2.4 Da Dispensa do Empregado
              A MP nº 936 reconhece a garantia provisória no emprego ao empregado que receber o Benefício Emergencial.
Assim, em caso de dispensa sem justa causa durante este período de garantia, o empregador estará sujeito ao pagamento das parcelas rescisórias e indenização de 50% do salário a que o empregado teria direito no período de garantia provisória no emprego, na hipótese de redução de jornada de trabalho e de salário igual ou superior a vinte e cinco por cento e inferior a cinquenta por cento; 70% , na hipótese de redução de jornada de trabalho e de salário igual ou superior a cinquenta por cento e inferior a setenta por cento; ou 100%, nas hipóteses de redução de jornada de trabalho e de salário em percentual superior a setenta por cento ou de suspensão temporária do contrato de trabalho.
              Frisa-se que os direitos garantidos acima não se aplicam em caso de dispensa a pedido ou por justa causa do empregado.
3. Conclusão
              De início, a medida provisória nº. 927/2020 gerou grande revolta na população, eis que seu artigo 18 permitia a suspensão do contrato de trabalho, pelo prazo de até 4 meses, sem salário.
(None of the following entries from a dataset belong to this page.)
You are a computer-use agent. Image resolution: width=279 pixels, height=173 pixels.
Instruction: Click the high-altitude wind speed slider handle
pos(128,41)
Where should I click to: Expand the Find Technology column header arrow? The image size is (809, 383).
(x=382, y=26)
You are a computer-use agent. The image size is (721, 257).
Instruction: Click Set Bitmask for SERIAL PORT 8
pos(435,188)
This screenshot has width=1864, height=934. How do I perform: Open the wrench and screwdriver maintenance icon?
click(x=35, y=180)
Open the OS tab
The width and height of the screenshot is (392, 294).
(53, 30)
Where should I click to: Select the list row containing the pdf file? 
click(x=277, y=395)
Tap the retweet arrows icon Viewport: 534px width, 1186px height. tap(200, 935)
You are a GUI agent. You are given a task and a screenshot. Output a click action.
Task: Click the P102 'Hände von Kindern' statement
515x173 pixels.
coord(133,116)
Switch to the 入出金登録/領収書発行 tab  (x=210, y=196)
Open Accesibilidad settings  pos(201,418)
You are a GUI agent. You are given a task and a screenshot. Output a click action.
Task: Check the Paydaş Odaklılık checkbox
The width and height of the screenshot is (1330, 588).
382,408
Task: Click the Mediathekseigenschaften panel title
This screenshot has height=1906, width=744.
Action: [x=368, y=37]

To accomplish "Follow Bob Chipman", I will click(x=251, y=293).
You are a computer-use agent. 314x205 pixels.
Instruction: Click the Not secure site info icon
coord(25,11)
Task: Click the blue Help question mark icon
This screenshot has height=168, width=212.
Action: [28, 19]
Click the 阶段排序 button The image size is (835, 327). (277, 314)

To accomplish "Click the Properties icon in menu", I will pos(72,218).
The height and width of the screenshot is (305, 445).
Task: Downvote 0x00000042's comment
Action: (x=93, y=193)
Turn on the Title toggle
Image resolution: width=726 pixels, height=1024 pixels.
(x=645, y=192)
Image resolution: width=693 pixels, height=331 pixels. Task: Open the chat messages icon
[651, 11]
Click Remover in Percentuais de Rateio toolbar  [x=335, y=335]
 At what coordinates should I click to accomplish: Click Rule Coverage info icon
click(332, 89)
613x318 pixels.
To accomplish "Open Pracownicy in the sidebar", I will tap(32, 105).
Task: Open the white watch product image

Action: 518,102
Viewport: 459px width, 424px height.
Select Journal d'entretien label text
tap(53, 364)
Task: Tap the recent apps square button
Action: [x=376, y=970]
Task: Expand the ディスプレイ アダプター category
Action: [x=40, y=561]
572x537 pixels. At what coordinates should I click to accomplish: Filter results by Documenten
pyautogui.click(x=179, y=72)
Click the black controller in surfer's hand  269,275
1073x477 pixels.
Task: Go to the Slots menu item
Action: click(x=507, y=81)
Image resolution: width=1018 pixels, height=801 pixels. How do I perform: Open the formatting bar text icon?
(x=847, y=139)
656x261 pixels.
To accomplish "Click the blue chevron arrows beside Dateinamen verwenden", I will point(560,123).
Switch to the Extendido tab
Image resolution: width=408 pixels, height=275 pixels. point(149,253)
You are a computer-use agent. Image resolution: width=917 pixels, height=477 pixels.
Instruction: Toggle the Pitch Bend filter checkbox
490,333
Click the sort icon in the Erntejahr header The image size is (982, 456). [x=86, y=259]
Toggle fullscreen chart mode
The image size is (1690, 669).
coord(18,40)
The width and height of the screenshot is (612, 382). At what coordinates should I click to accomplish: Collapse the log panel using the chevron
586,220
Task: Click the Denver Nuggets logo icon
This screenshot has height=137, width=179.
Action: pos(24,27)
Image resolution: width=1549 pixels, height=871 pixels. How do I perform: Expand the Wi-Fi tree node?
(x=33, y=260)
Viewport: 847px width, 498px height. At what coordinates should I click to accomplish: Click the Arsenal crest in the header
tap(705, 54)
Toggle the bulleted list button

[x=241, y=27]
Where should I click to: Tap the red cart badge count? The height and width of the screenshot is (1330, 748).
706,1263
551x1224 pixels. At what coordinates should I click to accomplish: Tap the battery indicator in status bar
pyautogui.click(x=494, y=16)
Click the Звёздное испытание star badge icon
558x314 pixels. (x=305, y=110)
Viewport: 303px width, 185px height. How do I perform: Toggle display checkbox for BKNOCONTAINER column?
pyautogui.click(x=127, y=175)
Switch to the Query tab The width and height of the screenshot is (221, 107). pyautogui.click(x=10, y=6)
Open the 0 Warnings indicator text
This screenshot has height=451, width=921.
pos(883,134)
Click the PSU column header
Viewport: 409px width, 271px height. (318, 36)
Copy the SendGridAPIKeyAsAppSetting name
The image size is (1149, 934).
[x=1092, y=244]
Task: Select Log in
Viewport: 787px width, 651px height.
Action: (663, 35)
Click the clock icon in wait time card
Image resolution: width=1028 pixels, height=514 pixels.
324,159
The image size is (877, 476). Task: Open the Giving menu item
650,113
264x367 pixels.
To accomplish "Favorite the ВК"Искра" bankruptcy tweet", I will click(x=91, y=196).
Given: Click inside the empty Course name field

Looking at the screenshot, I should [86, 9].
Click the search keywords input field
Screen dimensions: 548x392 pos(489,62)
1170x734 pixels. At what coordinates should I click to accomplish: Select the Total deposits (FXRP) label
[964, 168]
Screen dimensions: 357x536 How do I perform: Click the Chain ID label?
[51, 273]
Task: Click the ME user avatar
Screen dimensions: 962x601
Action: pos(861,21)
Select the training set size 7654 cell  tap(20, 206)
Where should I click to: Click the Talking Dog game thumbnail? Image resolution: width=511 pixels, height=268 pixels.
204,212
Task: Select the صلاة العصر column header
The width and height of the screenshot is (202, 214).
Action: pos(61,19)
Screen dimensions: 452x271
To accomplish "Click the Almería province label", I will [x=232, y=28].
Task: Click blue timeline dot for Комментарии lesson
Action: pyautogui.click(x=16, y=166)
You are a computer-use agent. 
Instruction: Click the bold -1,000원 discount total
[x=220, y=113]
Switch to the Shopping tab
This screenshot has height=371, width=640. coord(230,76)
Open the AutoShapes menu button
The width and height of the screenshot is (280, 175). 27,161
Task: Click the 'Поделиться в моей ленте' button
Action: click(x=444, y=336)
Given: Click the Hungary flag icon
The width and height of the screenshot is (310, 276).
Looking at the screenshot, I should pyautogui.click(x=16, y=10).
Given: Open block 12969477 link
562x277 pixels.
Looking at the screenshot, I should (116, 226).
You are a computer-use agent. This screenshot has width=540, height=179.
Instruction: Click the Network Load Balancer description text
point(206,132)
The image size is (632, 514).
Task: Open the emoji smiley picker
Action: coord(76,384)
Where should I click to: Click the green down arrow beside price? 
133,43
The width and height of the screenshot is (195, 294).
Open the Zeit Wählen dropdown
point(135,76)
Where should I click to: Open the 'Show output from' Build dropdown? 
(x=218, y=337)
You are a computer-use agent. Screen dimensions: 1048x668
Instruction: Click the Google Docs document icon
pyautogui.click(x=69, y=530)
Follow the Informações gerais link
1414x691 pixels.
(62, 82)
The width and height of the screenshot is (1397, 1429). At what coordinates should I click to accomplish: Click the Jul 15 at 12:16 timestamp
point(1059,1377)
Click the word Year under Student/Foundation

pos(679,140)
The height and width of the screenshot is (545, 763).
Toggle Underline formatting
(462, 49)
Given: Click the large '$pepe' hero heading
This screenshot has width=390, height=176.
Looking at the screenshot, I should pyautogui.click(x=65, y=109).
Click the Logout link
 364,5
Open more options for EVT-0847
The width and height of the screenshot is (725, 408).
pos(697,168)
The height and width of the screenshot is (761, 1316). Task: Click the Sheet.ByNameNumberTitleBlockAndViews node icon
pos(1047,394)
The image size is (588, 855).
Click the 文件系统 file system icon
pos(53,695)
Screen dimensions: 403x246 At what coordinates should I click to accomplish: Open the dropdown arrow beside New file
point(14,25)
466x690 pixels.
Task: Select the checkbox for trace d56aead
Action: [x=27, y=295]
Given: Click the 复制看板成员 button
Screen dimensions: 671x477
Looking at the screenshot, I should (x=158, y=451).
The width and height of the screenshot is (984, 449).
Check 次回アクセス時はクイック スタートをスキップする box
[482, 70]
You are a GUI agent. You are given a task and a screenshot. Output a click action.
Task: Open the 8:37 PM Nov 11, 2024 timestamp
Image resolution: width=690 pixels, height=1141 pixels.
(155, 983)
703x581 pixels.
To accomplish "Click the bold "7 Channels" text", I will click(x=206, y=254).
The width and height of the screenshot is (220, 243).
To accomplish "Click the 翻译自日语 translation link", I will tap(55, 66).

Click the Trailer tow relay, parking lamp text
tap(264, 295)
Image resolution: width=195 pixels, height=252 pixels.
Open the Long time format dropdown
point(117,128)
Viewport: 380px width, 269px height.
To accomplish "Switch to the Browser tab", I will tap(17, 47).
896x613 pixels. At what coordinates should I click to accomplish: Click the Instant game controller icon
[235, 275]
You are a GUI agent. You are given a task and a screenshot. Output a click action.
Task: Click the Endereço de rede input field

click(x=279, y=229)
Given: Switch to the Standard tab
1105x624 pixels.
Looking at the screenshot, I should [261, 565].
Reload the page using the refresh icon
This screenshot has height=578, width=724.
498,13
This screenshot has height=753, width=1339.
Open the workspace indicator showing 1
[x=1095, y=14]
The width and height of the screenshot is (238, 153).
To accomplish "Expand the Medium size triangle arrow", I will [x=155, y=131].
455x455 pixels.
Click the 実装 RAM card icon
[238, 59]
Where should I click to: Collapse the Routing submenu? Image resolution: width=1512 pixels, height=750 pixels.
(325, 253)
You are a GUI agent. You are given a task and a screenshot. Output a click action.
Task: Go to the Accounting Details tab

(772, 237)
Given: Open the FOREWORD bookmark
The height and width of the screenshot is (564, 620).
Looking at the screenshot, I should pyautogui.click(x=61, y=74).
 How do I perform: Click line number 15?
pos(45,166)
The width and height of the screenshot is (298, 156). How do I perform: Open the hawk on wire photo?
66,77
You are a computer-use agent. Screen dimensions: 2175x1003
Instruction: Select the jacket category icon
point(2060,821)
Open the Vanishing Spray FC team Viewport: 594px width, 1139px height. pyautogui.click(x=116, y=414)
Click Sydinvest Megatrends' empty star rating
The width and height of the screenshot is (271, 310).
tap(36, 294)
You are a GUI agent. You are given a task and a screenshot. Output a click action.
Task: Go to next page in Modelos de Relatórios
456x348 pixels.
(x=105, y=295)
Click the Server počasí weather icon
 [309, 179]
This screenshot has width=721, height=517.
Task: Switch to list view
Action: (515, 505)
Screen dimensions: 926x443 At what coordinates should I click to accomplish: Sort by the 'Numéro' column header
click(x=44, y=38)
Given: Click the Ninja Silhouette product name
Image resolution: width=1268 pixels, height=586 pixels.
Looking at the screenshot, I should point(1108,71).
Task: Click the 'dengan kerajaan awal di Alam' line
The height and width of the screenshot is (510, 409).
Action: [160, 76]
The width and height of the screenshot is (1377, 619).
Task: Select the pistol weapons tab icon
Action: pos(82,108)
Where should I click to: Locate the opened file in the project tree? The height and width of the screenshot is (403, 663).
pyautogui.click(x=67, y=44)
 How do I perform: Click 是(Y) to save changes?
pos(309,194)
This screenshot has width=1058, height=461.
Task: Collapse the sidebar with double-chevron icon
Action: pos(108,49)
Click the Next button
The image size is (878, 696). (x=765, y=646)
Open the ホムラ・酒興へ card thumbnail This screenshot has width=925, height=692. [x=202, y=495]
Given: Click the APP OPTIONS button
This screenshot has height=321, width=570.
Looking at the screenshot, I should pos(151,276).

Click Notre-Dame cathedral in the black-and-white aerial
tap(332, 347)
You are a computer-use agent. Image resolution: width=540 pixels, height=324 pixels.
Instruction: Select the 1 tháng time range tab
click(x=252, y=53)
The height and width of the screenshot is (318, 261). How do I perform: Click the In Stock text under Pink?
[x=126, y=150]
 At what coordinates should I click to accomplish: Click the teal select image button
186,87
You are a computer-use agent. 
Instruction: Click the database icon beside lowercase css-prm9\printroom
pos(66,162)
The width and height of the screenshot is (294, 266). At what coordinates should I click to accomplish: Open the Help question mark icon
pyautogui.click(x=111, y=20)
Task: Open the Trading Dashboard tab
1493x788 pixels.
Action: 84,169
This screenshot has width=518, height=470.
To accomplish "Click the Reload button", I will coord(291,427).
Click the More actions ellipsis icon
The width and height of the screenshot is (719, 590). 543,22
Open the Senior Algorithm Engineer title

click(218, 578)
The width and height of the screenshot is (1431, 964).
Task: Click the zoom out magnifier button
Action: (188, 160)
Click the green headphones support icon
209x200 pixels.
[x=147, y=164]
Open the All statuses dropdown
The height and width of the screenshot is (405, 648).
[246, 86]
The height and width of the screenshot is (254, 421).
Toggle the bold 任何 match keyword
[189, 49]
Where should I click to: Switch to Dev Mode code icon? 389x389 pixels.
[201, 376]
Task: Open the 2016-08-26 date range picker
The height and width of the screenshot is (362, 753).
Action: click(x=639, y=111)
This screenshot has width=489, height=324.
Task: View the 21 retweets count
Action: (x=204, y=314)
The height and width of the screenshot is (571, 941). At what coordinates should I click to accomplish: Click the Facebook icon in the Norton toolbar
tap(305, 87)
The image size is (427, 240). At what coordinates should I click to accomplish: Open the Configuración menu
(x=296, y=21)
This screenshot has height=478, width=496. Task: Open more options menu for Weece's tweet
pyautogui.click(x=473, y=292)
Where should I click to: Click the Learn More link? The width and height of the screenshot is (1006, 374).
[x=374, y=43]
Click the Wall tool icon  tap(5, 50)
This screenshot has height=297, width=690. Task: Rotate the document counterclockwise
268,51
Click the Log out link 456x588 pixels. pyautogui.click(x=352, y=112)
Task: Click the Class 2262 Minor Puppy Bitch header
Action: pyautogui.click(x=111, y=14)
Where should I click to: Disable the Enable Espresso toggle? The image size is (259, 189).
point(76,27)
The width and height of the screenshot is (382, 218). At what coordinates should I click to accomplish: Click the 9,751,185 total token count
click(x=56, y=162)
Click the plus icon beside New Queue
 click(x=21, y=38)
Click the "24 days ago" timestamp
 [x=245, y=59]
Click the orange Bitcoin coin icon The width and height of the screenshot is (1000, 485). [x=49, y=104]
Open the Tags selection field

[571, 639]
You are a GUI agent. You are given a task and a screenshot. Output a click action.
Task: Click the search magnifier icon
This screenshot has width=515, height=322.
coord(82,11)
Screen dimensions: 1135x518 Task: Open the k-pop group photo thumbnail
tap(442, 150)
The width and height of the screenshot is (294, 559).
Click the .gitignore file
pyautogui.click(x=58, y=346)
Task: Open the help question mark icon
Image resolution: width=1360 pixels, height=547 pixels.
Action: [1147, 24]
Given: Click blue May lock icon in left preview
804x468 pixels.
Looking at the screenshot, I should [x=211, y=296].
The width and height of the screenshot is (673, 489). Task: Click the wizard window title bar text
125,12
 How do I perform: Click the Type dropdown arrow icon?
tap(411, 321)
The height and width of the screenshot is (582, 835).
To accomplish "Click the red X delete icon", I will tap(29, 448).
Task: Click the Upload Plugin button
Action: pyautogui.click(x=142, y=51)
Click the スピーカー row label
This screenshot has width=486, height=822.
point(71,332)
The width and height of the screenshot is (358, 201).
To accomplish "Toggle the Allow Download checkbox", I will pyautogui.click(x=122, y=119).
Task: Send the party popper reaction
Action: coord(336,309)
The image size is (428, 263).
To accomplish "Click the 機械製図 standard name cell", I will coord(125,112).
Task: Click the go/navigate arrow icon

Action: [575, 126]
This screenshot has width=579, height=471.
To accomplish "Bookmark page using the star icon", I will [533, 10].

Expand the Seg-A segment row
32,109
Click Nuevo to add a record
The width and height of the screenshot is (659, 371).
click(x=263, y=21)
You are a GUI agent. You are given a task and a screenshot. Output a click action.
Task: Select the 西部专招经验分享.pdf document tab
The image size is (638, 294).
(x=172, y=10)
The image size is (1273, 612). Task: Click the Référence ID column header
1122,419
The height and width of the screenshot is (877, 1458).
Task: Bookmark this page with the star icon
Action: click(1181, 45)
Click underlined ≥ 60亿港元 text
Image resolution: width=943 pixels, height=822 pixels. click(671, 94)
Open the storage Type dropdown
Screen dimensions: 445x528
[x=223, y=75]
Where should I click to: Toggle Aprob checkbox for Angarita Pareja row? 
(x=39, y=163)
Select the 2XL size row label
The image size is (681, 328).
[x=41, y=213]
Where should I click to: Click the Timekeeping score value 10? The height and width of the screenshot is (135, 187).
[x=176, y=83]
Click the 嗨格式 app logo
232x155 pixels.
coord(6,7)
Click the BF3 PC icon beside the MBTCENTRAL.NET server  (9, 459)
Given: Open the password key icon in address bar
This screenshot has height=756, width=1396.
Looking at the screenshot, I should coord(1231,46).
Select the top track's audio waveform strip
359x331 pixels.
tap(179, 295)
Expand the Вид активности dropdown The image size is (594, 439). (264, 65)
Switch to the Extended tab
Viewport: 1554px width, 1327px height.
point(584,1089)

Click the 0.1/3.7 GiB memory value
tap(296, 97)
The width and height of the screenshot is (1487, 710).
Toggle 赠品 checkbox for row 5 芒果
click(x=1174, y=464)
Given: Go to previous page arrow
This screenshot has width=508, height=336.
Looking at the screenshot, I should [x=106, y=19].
Porém, isto foi revogado pela Medida Provisória nº 928, de 23 de março de 2020.
              Considerando que a pandemia do Coronavírus gerou dificuldades econômicas a diversos setores, estas medidas provisórias flexibilizaram as relações trabalhistas, possibilitando a continuidade do vínculo empregatício nas empresas. O momento é crítico – e justifica a preocupação com a preservação dos empregos. O Estado, porém, tem o dever de amparar o cidadão diante das dificuldades que emergem da crise. Os benefícios criados pelas medidas acima citadas para mitigar os efeitos das medidas propostas ao trabalhador são módicos quando comparados aos adotados por outros Estados impactados pela pandemia. (link para https://exame.abril.com.br/economia/dinheiro-na-conta-e-subsidios-como-paises-mitigam-impactos-do-coronavirus/)
A pandemia mostrou, mais do que nunca, que quem gera riqueza e movimenta a economia é o trabalhador. Neste dia do trabalho, todos aqueles que, faça chuva ou faça sol, se levantam diariamante em busca de um futuro melhor, mereciam mais do que singelas homenagens e um dia de folga. Mereciam a garantia da manutenção de seus empregos e salários durante a crise – se não pelas mãos dos patrões, pela do Estado Brasileiro, que tem como fundamentos o valor social do trabalho e a dignidade da pessoa humana.

REFERÊNCIAS:
BRASIL. Medida provisória nº 927, de 22 de março de 2020. Diário Oficial da República Federativa do Brasil, Poder Executivo, Brasília, DF.
BRASIL. Medida provisória nº 928, de 23 de março de 2020. Diário Oficial da República Federativa do Brasil, Poder Executivo, Brasília, DF.
BRASIL. Medida provisória nº 936, de 01 de abril de 2020. Diário Oficial da República Federativa do Brasil, Poder Executivo, Brasília, DF.